Urge for food for big European cross-border financial institution mergers has simmered for the reason that controversial 2007 takeover and later evisceration of Dutch lender ABN Amro by a consortium led by the Royal Financial institution of Scotland — which introduced each banks to break down through the monetary disaster. UniCredit CEO Andrea Orcel, then a senior funding banker at Merril Lynch, suggested on the ABN Amro transaction — and has as soon as extra turned his eye to worldwide ventures, after the Italian lender walked away from a home deal to accumulate the world’s oldest financial institution, Monte dei Paschi, in 2021.
UniCredit is already current in Germany by its HypoVereinsbank department — which Orcel stated he sees, alongside Commerzbank, as “two mirror pictures.”
Final yr, UniCredit bought an almost 9% stake of Greece’s Alpha Financial institution from the state-owned Hellenic Monetary Stability Fund. On Tuesday, the Italian lender introduced it accomplished acquiring a majority 90.1% interest in Alpha Financial institution’s Romanian enterprise and plans to finish absorbing the entity within the second half of 2025.
With a standard fairness tier 1 ratio (CET 1) — a measure of a financial institution’s power and resilience — above 16% within the first three quarters of this yr, UniCredit seems geared up to climate the pressure of a takeover. Final week, Fitch Scores upgraded its rating on UniCredit’s long-term debt to BBB+ — simply above the BBB grade of Italy’s sovereign bonds — citing the lender’s “multi-year lengthy restructuring, steadiness sheet de-risking and materially improved loss absorption capability.”
The scores firm famous that UniCredit’s acquisition of a 21% stake in Commerzbank had had no “rapid impact” on its scores.
Orcel disregarded the publicity dangers related to its stake construct within the German lender and a possible takeover:
“Our CET1 is quite a bit increased than the one Commerzbank has, [but] we have to take a look at liquidity, we have to take a look at the whole lot else, like score businesses. On the finish of the day, I do not assume there’s a concern there.
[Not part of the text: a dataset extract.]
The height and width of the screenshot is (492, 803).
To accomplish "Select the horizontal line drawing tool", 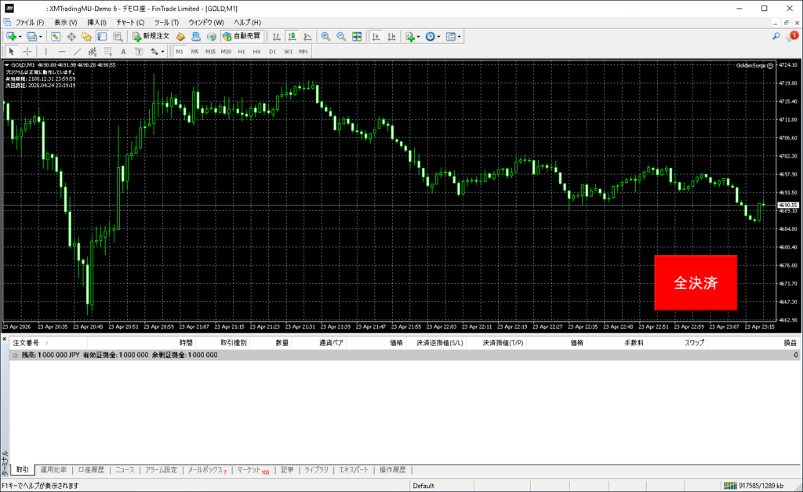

If there was, we’d find out about it earlier than we ever had moved,” Orcel famous, stressing UniCredit’s report in Germany:
“Unicredit went by an actual tough time by the [financial] disaster,” he stated. “At no time did we squeeze Germany, at no time did we repatriate capital or liquidity from Germany, at no time did we ask for presidency help. One thing that Commerzbank needed to do.”
However the deal shouldn’t be but finished — and Orcel stated UniCredit will solely march forward “if it offers us the returns out buyers count on, really, they should enhance these returns meaningfully.”